Nur Gutes ist auch von der Eboli der Elena Zidhkova zu berichten. Diese großartige russische Mezzosopranistin spielt sich mit der enorm schwierigen Partie der Eboli. Von Stimmfarbe und der Tessitura her ist sie ein Mezzo, aber mit einer stupenden Sopranhöhe ausgestattet, die es ihr erlaubt, auch die höchsten Töne noch von oben her anzusetzen. Ein großes dramatisches Talent und schauspielerische Präsenz geben ihrer Bühnenerscheinung hohe Kontur. Ein unverwechselbares Timbre und eine bruchlos geführte Stimme mit der richtigen Portion Goldklang darin prädestiniert sie zu einem breiten Repertoire. Im Herbst wird sie an der Deutschen Oper Berlin die Marie in Wozzeck in einer Neuinszenierung von Ole Anders Tandberg (Premiere 5.10) sein.

Philipp II ist mit dem feschen Italiener Ildebrando d‘Arcangelo ebenfalls herausragend besetzt. Schön, in dieser Rolle einen Sänger in den besten Jahren und keinen alternden Mann zu erleben. Sein schlanker sämiger Bass vermag sowohl die Autorität des unerbittlichen Regenten als auch die erschütternde Gebrochenheit eines einsamen Ungeliebten zu vermitteln.

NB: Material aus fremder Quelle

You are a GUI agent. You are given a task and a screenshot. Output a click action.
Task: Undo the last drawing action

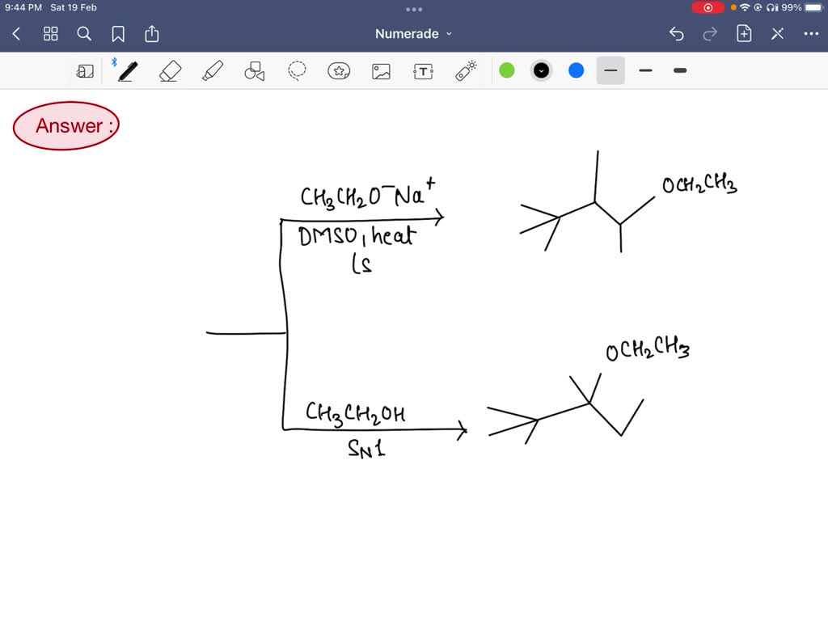[x=678, y=34]
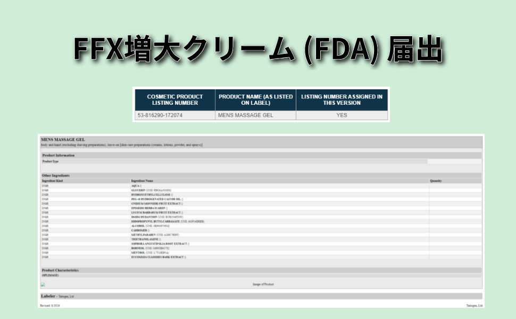Click the SOPHORA ANGUSTIFOLIA ROOT EXTRACT entry

point(160,244)
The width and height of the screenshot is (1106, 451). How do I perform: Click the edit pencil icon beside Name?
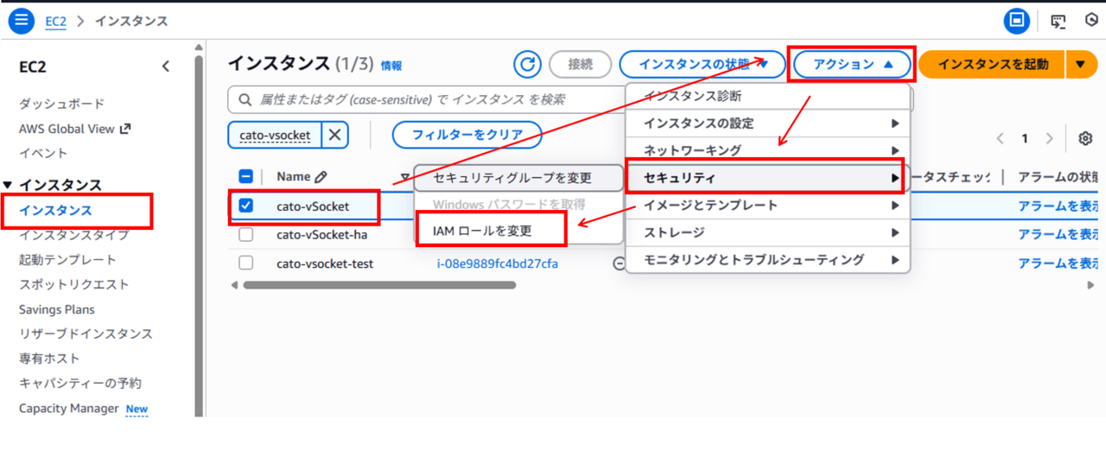(321, 177)
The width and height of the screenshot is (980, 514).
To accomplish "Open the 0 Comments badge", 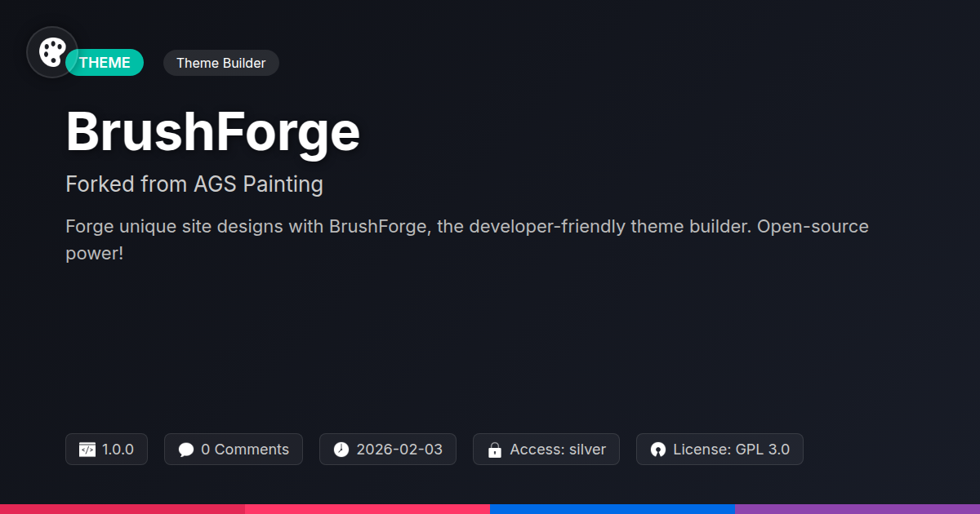I will (244, 450).
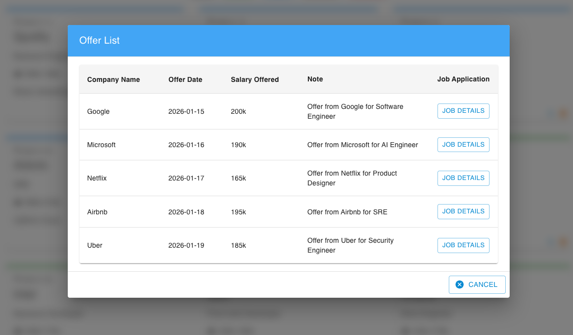This screenshot has height=335, width=573.
Task: Select the Google company name cell
Action: tap(98, 111)
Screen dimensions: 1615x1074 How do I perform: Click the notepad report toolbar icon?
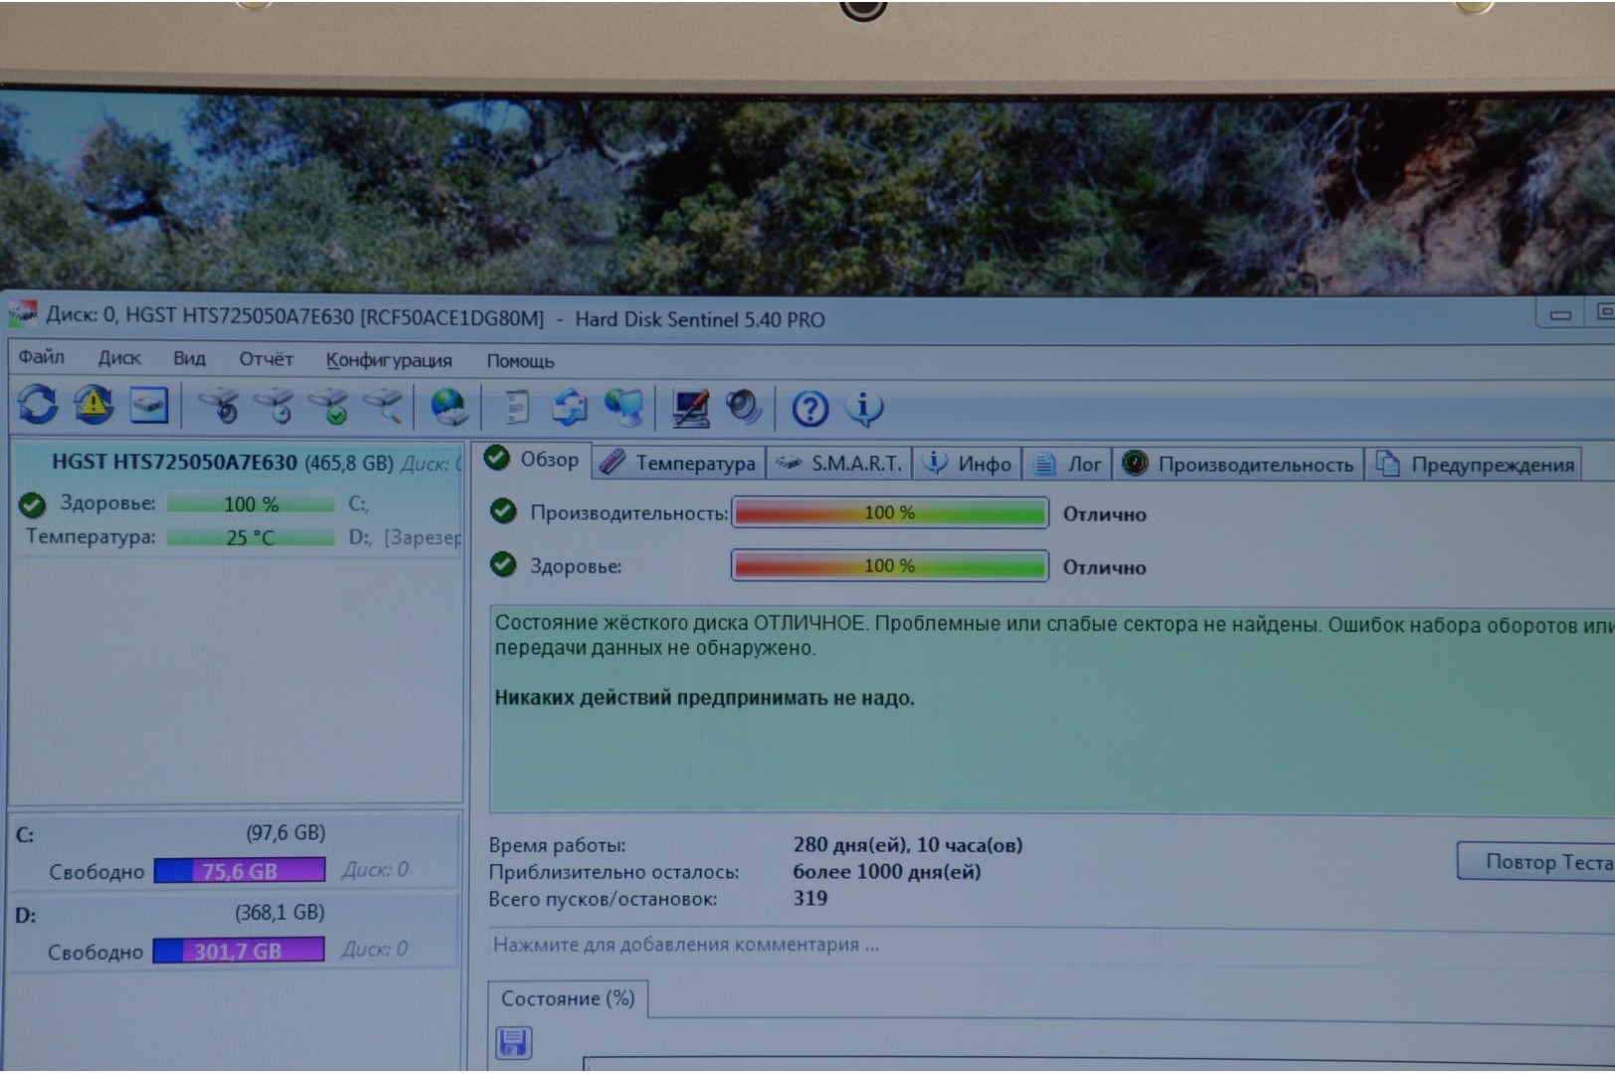click(515, 407)
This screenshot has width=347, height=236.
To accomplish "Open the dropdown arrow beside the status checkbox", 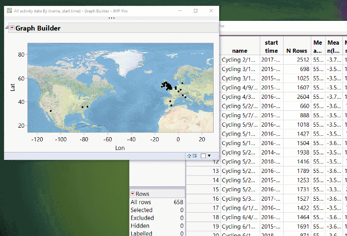I will pos(209,156).
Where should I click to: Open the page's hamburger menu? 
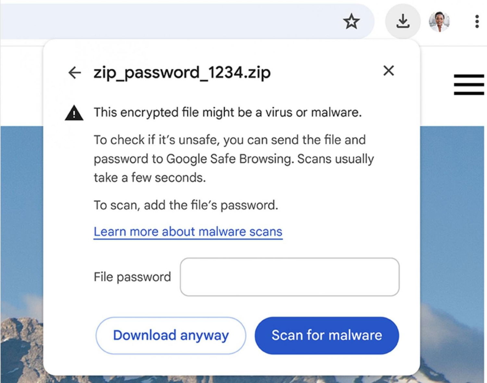469,85
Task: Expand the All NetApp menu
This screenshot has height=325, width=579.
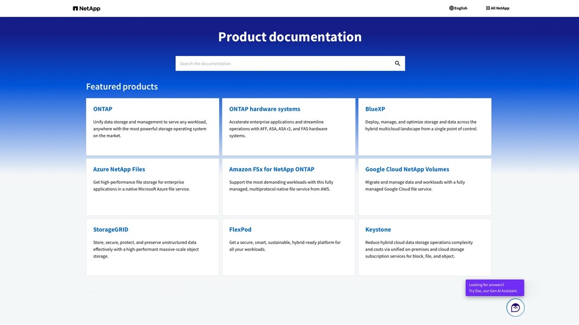Action: click(497, 8)
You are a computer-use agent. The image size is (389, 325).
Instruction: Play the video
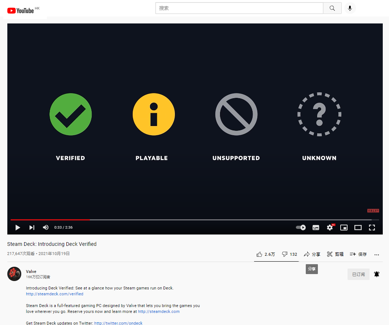[17, 228]
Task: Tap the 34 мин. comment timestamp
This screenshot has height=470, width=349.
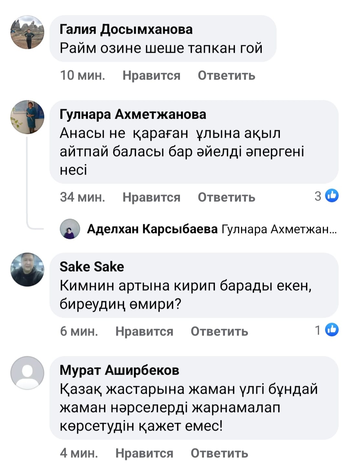Action: pos(82,197)
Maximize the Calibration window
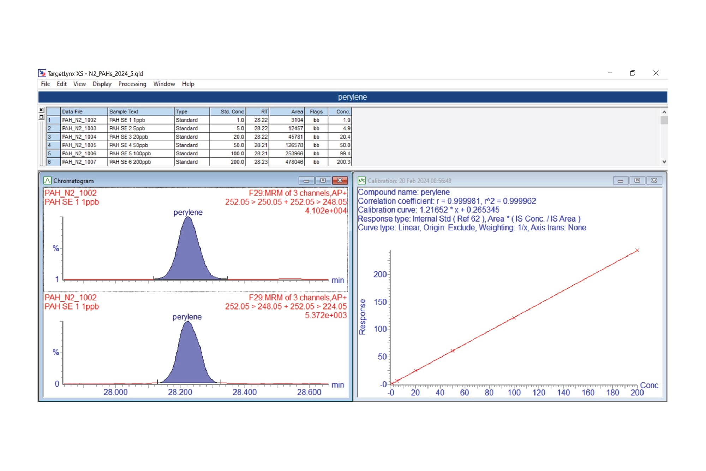This screenshot has height=471, width=706. point(638,180)
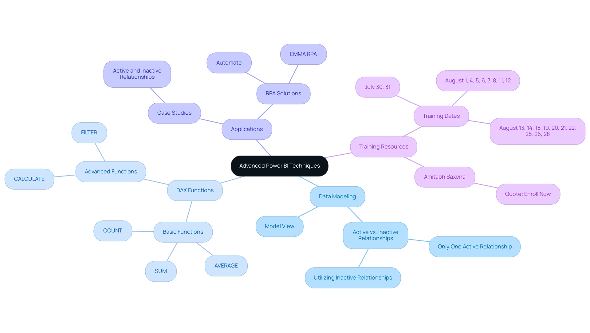
Task: Click the Only One Active Relationship node
Action: (474, 246)
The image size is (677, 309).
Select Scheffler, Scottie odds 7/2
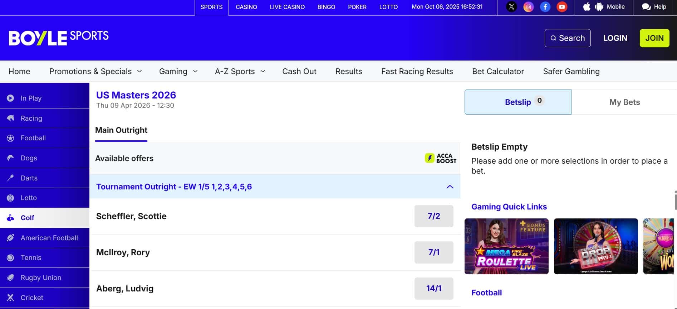(433, 216)
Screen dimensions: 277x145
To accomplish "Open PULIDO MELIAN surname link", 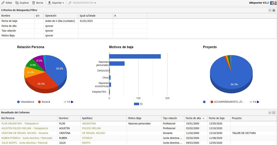I will [x=91, y=128].
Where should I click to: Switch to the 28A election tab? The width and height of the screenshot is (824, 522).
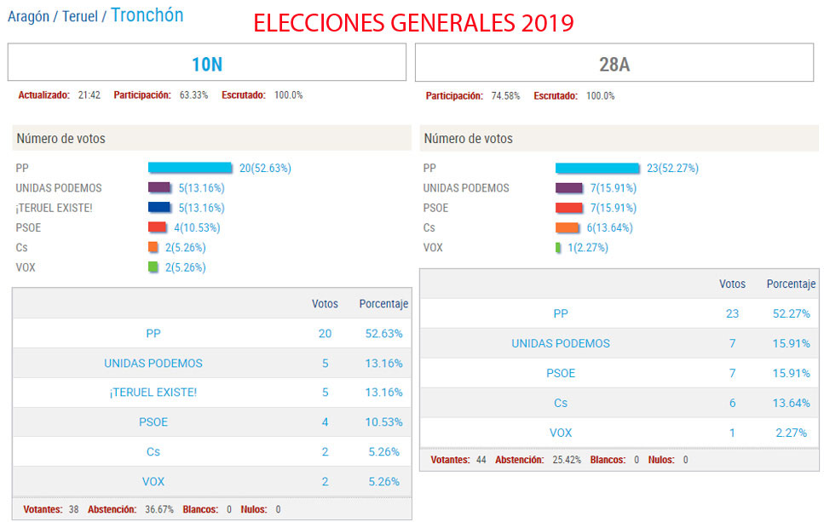point(614,63)
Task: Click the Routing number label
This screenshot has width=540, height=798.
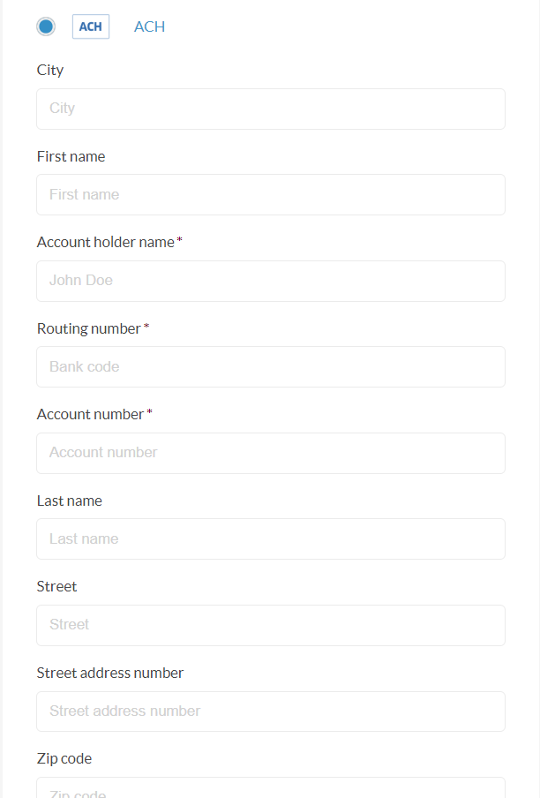Action: [89, 328]
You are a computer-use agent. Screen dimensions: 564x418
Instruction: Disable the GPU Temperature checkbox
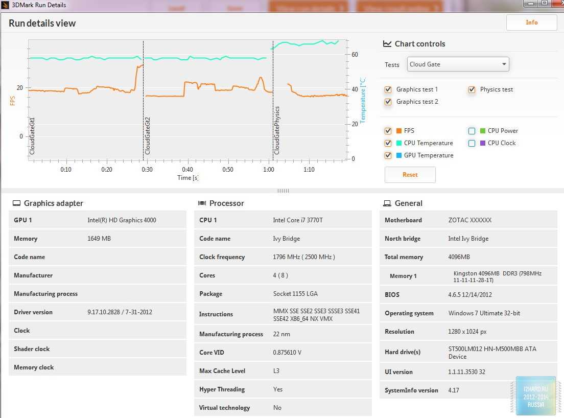click(388, 155)
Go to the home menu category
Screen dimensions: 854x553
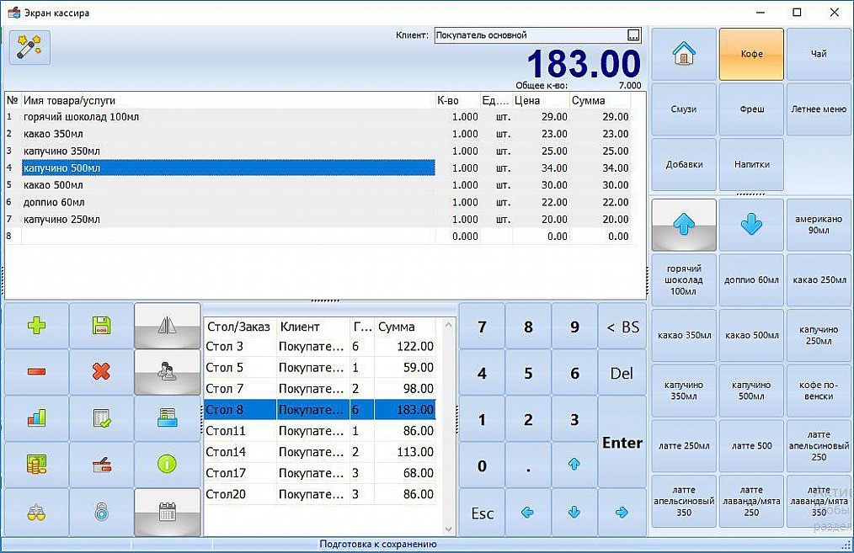pyautogui.click(x=683, y=54)
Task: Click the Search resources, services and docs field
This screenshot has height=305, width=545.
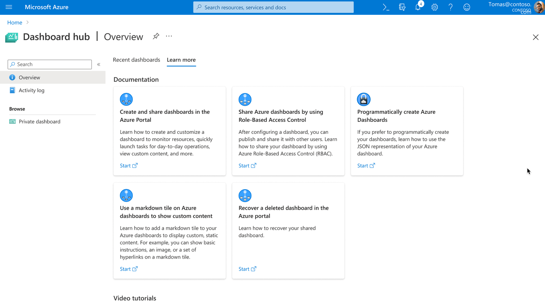Action: (x=273, y=7)
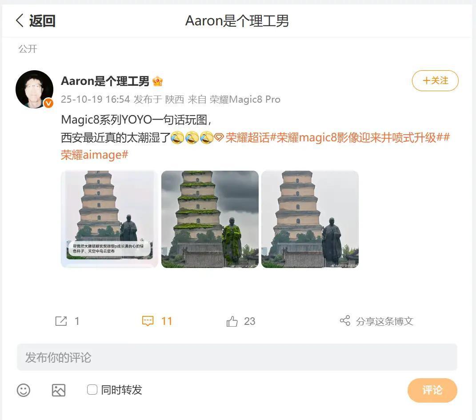Open second image with moss-covered pagoda
Viewport: 476px width, 420px height.
(x=210, y=219)
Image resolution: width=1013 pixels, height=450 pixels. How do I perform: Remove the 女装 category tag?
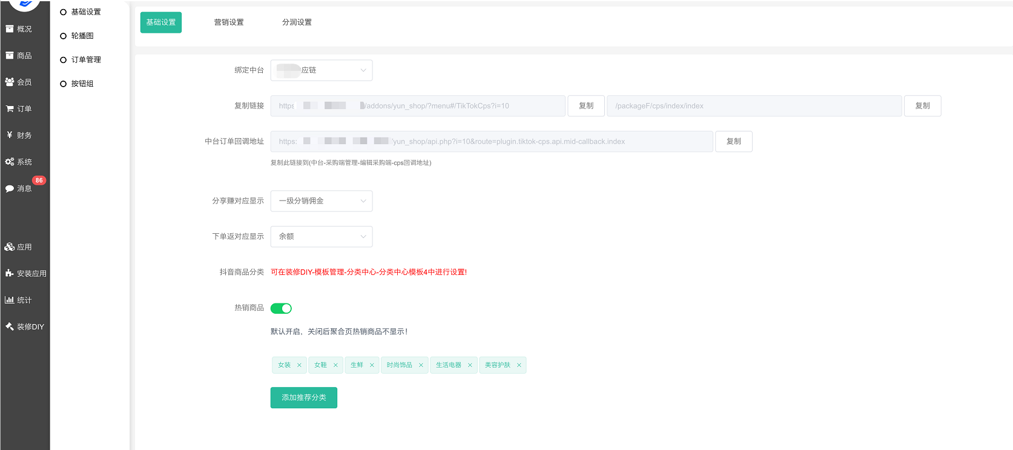point(299,365)
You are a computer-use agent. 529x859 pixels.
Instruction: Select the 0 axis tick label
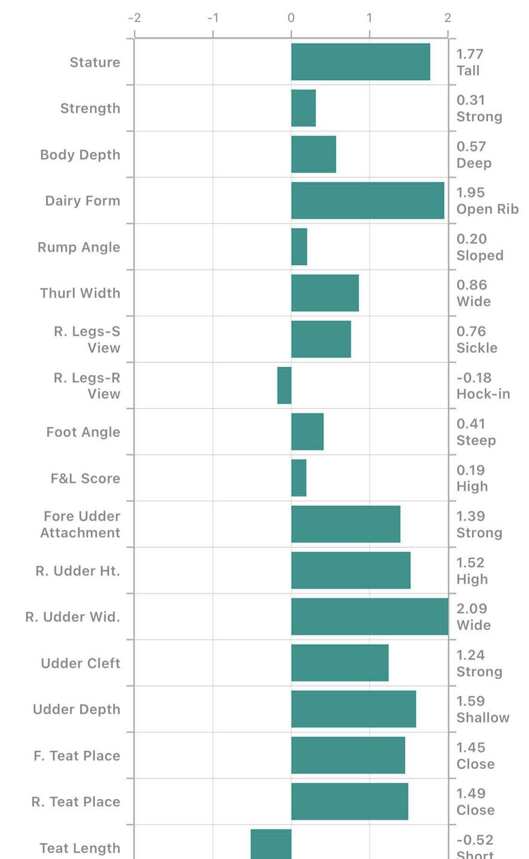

Der steinerne Großinquisitor war bei Matthew Rose gut aufgehoben. Besonderes Lob gebührt dem markanten Tebaldo von Alexandra Hutton und der ätherischen Stimme von oben der Siobhan Stagg. Marko Mimica gab einen schönstimmigen Mönch.

Gespielt wurde in der Inszenierung des Marco Arturo Marelli aus dem Jahr 2011. Ganz in grau-schwarz gehalten, symbolisieren gewaltige, verschiebbare Quader die Strenge des El Escorial. Das Lichtkreuz im Zentrum der Bühne ergänzt ein im übrigen neutrales, requisitenloses Setting, das es ganz den Sängern überlässt, ihre Gestalten mit Leben und Sinn zu erfüllen. Was allen auf der Bühne mit Eindringlichkeit gelingt. Trotz der orchestralen Einschränkungen war der Abend damit dann doch ein Repertoirewunder, wie man es bisweilen auch in Wien erleben kann.